▶ [Written instruction]:
Print the material word for word, starting at its first line and ending at the line that contains "(x=470, y=22)", with both of those lines included.

▶ [Saved data entries]:

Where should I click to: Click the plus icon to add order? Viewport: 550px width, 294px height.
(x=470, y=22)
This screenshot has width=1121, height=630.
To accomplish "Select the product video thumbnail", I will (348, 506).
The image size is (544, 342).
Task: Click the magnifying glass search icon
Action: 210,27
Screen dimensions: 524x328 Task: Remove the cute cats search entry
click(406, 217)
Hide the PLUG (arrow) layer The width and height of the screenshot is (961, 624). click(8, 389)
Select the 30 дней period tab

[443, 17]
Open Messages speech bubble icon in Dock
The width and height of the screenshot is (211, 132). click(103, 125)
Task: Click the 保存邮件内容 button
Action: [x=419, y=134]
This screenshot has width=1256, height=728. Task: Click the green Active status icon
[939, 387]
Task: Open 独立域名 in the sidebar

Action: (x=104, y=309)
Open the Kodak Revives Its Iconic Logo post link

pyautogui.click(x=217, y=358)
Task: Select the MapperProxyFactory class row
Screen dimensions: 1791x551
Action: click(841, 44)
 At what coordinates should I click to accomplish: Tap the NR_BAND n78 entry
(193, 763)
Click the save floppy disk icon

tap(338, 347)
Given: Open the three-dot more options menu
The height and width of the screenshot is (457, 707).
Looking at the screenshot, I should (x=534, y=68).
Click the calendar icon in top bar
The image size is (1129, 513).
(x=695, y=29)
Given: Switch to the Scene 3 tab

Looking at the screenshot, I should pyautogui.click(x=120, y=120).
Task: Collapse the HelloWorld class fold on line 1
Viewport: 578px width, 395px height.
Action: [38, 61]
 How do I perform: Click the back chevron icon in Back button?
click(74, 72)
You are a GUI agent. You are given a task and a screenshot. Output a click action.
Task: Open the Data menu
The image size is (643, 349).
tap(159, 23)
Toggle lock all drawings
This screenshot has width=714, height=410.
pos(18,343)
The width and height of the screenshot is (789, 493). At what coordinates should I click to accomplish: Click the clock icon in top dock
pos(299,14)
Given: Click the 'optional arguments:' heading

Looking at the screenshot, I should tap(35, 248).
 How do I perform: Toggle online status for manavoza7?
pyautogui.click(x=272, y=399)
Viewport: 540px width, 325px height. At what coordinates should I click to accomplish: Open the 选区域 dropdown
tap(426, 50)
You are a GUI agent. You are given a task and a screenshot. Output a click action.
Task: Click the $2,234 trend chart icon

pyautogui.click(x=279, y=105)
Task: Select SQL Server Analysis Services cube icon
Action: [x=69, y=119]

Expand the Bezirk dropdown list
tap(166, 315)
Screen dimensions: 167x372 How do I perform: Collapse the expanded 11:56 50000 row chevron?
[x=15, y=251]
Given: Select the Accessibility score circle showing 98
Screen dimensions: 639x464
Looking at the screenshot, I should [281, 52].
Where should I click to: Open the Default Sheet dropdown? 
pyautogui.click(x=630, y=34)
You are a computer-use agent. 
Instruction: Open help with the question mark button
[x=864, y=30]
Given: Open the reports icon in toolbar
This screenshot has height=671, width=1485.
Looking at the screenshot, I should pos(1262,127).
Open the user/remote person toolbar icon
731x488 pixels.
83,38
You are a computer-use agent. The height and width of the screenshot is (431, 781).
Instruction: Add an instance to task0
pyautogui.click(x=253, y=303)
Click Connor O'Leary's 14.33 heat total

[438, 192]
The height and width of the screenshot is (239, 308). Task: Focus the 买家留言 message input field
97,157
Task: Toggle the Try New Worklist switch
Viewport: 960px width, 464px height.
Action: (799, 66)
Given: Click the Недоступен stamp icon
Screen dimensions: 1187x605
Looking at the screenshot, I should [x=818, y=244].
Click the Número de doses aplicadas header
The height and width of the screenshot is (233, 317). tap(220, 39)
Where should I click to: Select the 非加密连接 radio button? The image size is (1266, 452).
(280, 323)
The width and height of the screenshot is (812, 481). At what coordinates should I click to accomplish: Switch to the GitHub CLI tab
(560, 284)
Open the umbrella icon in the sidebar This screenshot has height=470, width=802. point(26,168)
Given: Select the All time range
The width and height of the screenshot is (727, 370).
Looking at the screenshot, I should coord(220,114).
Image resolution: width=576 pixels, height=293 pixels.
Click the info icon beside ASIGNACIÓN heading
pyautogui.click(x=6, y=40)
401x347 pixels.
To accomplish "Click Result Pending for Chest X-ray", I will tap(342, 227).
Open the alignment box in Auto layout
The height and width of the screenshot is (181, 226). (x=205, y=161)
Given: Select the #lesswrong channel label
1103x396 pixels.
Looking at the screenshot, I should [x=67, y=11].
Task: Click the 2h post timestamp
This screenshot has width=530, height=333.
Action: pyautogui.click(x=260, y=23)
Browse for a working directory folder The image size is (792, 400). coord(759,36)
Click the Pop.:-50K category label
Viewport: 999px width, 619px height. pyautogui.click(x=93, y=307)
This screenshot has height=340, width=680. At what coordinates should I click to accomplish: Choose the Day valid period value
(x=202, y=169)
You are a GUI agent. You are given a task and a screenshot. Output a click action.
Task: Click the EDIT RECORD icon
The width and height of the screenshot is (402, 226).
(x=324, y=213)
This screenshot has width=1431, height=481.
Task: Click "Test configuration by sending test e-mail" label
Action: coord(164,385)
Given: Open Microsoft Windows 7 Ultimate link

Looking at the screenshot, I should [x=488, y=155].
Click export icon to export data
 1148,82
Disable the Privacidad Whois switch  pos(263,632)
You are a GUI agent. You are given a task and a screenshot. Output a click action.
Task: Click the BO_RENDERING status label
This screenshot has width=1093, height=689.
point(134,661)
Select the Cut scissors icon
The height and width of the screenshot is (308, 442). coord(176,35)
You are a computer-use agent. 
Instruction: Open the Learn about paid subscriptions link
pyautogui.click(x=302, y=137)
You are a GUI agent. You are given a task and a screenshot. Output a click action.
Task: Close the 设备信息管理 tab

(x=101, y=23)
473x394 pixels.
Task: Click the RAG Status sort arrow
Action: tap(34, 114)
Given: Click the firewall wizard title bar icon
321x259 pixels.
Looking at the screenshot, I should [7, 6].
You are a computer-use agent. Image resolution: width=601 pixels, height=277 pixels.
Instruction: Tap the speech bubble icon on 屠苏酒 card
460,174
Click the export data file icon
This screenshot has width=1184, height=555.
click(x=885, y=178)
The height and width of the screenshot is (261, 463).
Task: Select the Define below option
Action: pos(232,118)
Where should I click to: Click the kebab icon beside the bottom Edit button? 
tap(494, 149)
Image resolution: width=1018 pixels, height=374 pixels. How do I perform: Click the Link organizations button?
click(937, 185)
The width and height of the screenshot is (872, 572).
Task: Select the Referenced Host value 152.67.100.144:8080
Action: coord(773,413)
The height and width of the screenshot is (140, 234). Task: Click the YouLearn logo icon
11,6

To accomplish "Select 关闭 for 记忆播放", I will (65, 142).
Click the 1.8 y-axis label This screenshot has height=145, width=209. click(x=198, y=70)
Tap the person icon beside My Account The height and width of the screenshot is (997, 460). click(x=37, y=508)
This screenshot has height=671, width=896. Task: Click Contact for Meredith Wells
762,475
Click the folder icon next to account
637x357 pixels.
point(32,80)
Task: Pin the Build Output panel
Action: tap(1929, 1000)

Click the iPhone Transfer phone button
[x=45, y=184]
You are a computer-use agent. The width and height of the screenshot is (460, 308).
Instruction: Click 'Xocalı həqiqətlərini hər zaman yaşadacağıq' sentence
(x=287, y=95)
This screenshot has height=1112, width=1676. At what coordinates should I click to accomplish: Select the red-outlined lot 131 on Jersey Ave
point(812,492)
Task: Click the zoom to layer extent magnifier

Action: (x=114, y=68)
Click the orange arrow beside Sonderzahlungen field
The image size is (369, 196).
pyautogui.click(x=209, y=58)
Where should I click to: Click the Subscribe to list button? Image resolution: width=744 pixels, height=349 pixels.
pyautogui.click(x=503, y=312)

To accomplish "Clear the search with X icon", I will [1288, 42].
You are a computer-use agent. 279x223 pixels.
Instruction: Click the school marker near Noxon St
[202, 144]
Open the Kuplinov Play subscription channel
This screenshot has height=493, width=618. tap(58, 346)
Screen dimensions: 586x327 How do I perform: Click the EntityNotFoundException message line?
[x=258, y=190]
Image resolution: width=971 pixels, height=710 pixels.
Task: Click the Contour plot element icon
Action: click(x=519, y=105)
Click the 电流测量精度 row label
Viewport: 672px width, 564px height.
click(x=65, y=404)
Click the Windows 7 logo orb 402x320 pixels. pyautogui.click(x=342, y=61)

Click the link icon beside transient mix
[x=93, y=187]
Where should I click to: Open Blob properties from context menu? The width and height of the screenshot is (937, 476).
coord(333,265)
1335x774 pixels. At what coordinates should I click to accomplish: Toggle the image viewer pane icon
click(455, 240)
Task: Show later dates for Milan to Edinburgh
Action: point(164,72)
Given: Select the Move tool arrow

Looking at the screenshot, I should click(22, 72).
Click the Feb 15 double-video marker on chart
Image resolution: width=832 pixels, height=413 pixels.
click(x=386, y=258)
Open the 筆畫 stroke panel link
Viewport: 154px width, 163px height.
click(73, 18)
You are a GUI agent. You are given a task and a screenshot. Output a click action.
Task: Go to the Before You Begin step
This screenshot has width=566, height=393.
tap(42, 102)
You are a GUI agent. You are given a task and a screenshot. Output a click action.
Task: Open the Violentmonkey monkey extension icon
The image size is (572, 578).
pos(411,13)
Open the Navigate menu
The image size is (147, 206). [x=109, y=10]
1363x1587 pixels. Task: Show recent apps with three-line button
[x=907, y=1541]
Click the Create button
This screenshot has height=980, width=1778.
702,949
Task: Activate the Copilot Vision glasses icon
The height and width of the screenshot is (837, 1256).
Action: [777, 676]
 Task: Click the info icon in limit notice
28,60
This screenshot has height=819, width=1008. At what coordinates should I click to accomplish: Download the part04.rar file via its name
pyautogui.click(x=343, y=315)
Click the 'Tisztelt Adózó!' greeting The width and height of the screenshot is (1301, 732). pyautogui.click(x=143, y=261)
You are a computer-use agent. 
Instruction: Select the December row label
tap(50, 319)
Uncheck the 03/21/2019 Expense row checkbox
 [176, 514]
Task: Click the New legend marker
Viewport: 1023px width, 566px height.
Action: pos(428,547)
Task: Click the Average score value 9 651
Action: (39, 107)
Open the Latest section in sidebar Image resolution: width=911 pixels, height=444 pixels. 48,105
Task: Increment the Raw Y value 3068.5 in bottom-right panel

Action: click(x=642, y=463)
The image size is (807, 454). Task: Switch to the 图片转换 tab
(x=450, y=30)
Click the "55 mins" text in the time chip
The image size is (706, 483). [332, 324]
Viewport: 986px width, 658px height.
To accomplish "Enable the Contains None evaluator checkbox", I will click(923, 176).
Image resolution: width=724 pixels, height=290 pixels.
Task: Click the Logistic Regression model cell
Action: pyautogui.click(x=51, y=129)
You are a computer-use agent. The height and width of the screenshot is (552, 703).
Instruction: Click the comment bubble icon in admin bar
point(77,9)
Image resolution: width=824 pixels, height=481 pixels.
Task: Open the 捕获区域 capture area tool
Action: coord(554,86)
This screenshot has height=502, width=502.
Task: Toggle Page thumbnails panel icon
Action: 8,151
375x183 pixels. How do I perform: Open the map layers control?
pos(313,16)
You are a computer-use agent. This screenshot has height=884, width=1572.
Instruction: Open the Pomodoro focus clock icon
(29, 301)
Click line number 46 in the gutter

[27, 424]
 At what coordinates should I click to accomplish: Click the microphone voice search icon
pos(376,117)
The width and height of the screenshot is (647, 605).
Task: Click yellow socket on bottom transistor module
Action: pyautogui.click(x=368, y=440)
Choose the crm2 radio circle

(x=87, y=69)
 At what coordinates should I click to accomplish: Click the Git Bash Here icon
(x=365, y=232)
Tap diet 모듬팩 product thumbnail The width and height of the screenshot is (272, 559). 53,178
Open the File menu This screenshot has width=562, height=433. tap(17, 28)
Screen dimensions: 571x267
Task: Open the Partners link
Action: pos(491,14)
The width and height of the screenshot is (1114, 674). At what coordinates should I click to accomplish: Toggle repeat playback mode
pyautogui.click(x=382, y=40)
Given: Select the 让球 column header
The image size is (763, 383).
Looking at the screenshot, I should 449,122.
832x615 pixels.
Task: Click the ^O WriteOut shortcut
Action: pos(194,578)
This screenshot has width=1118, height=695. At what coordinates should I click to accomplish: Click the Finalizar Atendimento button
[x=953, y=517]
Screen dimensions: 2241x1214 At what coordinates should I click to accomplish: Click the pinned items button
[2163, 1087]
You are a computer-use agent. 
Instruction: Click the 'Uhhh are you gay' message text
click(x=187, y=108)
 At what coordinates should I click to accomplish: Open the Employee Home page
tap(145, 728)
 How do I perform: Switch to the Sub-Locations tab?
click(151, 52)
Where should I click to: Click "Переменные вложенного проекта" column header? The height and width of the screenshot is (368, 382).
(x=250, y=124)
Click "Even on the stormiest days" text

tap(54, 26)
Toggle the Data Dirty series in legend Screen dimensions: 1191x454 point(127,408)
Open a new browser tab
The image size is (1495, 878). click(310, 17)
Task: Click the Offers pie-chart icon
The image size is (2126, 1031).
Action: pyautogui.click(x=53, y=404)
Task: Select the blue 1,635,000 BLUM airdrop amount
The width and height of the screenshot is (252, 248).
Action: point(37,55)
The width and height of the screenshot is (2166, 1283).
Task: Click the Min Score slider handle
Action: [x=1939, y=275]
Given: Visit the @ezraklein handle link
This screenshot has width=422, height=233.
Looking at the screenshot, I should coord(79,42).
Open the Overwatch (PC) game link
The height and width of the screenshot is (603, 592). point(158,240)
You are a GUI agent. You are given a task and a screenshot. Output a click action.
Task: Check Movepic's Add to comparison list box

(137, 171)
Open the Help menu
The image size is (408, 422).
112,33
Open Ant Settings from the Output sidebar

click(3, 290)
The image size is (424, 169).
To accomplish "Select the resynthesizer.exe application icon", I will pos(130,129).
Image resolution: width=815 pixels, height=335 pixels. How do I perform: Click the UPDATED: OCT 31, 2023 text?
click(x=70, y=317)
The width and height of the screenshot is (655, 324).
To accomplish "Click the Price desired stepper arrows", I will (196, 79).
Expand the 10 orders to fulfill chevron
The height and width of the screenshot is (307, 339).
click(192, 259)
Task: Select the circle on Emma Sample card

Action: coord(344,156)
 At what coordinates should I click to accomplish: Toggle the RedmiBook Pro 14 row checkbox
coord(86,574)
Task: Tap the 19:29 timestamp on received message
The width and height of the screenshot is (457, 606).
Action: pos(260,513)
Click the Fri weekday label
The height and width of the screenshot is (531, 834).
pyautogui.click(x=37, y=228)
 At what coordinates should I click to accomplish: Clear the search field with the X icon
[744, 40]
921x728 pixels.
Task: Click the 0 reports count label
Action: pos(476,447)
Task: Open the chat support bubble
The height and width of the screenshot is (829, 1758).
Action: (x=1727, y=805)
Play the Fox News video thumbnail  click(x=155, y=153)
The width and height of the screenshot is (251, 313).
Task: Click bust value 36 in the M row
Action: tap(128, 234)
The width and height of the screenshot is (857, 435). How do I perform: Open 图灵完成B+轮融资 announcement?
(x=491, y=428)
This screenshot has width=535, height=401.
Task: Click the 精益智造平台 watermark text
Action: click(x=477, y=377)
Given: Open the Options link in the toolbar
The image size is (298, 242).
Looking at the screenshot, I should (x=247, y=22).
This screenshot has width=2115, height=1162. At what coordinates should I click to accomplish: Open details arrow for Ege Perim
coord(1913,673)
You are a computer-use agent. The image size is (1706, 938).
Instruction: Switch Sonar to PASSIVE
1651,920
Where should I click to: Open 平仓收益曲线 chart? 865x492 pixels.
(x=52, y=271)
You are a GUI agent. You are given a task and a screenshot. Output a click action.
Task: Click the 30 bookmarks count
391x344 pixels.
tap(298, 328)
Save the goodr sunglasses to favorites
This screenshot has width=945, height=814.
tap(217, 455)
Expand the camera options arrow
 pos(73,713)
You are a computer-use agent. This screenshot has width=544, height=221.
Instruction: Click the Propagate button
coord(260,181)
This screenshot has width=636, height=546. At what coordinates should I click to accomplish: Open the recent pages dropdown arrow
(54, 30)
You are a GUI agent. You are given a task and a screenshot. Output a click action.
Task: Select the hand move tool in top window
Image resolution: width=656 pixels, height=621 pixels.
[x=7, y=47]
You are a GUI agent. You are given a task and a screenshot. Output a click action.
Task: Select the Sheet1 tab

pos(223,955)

▶ [Task solution]:
Where should I click to: Click the plus icon to add order? Viewport: 550px width, 294px height.
(x=470, y=22)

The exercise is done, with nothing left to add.